Let’s find out why experts are so concerned and what’s causing an increase in hearing loss among all age groups.
Hearing Loss Can Trigger Further Health Issues
Profound hearing loss is an awful thing to experience.. Communication is aggravating, fatiguing, and challenging every day. It can cause people to stop doing what they love and withdraw from family and friends. When you’re going through significant hearing loss, it will be impossible to be active without getting help.

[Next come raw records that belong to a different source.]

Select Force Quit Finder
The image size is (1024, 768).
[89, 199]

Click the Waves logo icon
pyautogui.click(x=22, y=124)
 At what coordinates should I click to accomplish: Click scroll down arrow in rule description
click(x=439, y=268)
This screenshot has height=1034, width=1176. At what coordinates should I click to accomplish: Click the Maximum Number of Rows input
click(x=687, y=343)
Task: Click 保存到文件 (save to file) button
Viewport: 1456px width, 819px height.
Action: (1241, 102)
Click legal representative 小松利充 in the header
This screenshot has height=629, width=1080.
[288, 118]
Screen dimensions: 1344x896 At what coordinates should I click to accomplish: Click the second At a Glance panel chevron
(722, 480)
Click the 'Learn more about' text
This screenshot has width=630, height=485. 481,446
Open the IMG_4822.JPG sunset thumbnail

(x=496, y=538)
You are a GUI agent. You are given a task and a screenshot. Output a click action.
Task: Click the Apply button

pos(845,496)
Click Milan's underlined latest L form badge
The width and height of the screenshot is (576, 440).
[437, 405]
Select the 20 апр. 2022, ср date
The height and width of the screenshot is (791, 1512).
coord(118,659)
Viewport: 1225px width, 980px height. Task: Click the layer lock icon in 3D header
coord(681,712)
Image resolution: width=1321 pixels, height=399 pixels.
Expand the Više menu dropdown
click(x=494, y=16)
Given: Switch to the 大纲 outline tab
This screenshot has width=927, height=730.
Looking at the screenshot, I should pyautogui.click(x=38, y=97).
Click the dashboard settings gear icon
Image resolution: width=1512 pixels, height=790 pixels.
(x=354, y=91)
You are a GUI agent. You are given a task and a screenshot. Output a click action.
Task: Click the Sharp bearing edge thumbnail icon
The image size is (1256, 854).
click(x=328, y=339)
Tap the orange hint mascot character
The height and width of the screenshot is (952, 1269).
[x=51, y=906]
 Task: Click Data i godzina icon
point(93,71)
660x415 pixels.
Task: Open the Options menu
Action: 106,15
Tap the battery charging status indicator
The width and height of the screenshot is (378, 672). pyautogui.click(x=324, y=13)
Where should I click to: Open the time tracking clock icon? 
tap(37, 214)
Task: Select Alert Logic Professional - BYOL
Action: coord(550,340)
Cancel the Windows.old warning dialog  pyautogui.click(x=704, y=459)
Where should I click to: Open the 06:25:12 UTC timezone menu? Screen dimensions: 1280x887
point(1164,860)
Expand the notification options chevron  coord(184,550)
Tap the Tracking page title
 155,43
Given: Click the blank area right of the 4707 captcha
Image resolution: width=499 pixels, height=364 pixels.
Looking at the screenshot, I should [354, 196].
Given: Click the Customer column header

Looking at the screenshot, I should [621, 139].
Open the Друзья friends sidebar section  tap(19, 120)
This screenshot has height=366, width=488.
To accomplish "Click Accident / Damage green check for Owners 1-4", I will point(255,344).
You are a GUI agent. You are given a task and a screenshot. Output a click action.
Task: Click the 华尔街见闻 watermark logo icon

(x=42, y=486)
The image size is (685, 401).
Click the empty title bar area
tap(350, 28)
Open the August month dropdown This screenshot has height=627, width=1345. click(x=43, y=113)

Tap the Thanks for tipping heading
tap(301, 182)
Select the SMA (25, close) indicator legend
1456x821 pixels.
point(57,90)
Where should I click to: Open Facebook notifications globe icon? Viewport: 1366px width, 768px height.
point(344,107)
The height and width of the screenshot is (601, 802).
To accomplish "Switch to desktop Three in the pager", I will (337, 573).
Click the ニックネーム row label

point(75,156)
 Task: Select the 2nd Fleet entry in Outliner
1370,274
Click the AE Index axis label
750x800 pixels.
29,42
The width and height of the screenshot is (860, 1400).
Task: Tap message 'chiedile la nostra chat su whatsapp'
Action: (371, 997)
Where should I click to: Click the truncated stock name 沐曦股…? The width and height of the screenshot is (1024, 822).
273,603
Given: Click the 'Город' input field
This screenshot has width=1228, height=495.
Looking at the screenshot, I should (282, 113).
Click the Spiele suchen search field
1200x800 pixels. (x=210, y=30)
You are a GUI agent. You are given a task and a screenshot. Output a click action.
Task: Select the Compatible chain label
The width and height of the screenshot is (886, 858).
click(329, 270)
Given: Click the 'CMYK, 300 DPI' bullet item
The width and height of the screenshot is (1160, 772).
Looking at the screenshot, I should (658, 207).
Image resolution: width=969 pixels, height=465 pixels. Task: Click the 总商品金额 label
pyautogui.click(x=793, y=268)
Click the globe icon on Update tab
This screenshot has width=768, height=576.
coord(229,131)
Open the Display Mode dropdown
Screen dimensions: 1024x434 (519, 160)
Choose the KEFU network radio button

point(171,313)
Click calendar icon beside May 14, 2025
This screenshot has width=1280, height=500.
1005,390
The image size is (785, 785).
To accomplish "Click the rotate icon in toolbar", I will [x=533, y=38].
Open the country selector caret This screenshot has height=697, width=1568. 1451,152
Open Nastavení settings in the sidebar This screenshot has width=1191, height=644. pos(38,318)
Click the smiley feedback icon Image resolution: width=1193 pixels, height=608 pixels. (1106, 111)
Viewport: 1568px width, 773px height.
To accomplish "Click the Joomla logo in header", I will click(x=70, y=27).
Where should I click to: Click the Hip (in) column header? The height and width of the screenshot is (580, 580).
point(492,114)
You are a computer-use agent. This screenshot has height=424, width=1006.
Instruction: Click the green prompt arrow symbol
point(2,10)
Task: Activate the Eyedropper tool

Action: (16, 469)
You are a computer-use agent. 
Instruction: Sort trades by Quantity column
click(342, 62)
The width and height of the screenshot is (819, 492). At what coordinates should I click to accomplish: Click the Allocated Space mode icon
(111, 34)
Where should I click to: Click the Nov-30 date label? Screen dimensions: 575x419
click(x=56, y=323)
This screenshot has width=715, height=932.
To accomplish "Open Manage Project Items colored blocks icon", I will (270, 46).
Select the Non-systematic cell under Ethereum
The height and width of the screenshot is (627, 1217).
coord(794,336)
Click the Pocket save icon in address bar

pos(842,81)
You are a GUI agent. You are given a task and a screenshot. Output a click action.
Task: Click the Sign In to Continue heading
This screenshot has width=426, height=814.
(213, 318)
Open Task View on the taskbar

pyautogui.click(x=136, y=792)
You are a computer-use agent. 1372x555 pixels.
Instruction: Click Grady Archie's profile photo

It’s not only diminished hearing that people with neglected hearing loss are afflicted by. They’re far more likely to develop:
- Injuries from repeated falls
- Cognitive decline
- Other serious health problems
They’re also more likely to have difficulties with their personal friendships and might have challenges getting basic needs met.
In addition to the affect on their personal lives, people experiencing hearing loss may face increased:
- Insurance rates
- Disability rates
- Healthcare expenses
- Accident rates
- Needs for public assistance
These factors demonstrate that hearing loss is a significant challenge we should fight as a society.
Why Are Multiple Age Groups Experiencing Increased Hearing Loss?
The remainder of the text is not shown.